> _Objectif_: Substituez « panel » à « tab » dans les lignes allant du début des lignes fournies jusqu'à celle qui contient « Action: tap(236, 140) », celle-ci comprise. Reproduisez uniquement ces lignes, sans aucune autre modification.

-=-=-=-=-

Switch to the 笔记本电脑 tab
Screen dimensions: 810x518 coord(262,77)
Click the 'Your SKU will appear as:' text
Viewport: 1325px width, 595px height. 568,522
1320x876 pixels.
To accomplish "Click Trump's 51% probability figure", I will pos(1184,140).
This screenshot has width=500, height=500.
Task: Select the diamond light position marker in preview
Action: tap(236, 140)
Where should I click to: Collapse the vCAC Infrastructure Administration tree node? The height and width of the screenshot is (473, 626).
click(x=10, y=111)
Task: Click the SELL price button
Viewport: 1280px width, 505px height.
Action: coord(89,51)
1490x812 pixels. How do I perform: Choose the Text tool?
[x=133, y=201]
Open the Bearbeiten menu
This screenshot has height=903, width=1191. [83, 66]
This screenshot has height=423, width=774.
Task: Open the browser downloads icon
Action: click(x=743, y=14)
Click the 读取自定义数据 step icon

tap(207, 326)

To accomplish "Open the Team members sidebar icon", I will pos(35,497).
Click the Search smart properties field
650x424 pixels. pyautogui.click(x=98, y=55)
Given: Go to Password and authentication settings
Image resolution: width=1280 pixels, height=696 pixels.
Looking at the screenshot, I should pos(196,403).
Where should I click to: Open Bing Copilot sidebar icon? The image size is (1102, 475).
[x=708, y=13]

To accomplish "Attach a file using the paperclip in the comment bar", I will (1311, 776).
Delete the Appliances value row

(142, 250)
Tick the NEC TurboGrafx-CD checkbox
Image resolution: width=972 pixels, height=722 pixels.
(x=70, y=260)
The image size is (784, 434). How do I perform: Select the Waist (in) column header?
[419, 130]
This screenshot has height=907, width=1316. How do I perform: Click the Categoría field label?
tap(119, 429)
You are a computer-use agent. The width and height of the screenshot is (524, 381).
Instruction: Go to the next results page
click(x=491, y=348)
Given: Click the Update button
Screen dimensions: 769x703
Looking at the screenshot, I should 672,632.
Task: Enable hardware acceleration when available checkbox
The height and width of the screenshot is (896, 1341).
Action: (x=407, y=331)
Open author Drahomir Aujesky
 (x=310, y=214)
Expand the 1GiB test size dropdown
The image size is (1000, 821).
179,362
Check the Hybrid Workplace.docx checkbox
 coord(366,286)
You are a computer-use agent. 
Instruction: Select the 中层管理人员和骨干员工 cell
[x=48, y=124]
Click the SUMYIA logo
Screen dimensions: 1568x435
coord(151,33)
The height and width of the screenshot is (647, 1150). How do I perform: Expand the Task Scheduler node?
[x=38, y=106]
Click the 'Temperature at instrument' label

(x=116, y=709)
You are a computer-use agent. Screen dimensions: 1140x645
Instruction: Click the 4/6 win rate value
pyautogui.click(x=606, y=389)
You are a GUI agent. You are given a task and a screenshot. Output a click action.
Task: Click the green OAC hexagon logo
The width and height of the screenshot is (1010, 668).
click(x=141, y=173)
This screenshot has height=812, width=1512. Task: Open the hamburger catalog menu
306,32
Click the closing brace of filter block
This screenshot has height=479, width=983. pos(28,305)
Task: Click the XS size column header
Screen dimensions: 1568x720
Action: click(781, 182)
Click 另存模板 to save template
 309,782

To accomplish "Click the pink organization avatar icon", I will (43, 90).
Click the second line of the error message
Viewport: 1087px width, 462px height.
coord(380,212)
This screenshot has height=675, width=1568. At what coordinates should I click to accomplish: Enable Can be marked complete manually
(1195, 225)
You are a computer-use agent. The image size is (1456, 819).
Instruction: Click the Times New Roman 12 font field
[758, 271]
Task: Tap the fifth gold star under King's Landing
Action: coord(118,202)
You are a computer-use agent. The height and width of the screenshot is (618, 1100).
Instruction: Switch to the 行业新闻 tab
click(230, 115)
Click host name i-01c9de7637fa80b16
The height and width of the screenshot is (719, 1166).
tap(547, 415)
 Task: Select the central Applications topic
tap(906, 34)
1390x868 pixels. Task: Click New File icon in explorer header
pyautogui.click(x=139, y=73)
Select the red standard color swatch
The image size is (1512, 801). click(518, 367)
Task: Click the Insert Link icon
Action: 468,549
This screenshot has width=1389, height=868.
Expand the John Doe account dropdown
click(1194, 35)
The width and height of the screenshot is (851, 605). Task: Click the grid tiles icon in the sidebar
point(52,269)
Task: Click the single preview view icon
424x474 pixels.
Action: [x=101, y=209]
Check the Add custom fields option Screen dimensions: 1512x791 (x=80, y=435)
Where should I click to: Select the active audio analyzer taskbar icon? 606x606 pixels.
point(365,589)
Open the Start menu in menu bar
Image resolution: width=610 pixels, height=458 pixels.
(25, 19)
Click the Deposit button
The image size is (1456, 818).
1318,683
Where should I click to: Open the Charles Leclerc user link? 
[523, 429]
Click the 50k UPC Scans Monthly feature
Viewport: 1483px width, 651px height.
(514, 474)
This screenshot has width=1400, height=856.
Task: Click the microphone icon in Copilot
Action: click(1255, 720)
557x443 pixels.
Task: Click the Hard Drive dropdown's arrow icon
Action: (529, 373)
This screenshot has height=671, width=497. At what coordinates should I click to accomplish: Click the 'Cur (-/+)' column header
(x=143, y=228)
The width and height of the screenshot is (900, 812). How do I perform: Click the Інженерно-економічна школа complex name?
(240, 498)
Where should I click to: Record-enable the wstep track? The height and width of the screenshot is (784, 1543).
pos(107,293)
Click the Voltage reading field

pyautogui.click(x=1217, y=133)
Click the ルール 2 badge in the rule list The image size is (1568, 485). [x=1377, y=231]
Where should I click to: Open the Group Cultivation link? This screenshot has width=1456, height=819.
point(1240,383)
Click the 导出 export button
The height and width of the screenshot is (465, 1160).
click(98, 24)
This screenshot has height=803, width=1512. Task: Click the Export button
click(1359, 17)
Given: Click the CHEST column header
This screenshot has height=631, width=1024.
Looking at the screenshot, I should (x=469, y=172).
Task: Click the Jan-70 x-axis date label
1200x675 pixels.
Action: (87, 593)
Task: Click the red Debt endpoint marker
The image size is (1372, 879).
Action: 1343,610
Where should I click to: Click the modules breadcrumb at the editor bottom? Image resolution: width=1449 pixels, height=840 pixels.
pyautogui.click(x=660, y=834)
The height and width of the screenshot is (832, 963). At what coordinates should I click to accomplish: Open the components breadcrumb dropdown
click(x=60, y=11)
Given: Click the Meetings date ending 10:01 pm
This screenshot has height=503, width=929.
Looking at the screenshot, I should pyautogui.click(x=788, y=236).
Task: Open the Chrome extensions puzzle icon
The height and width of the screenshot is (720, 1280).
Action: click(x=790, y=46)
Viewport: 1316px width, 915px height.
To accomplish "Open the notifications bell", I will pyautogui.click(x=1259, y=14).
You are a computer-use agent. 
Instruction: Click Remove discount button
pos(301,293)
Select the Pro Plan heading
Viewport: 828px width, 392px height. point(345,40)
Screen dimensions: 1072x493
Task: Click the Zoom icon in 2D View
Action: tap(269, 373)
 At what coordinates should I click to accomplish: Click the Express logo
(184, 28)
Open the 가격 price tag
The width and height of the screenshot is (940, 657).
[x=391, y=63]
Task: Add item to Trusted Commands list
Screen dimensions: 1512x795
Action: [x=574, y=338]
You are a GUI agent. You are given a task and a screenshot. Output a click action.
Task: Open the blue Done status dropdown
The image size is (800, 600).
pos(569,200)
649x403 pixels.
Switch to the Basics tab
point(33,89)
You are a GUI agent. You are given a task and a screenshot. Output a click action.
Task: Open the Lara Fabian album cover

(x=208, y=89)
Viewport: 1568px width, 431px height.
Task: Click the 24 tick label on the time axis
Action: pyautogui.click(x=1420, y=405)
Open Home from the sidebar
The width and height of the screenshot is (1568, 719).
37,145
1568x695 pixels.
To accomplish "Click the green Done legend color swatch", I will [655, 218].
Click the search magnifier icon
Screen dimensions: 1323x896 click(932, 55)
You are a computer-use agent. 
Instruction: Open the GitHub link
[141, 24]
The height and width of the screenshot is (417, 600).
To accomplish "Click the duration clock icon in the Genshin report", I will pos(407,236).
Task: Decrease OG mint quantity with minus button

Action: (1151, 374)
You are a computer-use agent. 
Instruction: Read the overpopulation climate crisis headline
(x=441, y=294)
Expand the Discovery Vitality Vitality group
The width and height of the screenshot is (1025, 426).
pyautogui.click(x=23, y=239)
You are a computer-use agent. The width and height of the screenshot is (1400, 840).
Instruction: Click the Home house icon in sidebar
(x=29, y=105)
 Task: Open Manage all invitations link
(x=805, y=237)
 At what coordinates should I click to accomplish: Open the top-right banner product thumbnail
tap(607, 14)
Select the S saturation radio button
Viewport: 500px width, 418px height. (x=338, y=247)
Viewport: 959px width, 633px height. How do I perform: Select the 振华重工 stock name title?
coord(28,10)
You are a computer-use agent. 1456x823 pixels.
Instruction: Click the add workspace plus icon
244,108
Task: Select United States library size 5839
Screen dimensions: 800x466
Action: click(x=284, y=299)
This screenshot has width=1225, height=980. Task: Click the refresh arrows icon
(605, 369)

-=-=-=-=-

> _Résultat_:
Switch to the 笔记本电脑 panel
Screen dimensions: 810x518 coord(262,77)
Click the 'Your SKU will appear as:' text
Viewport: 1325px width, 595px height. 568,522
1320x876 pixels.
To accomplish "Click Trump's 51% probability figure", I will pos(1184,140).
This screenshot has width=500, height=500.
Task: Select the diamond light position marker in preview
Action: tap(236, 140)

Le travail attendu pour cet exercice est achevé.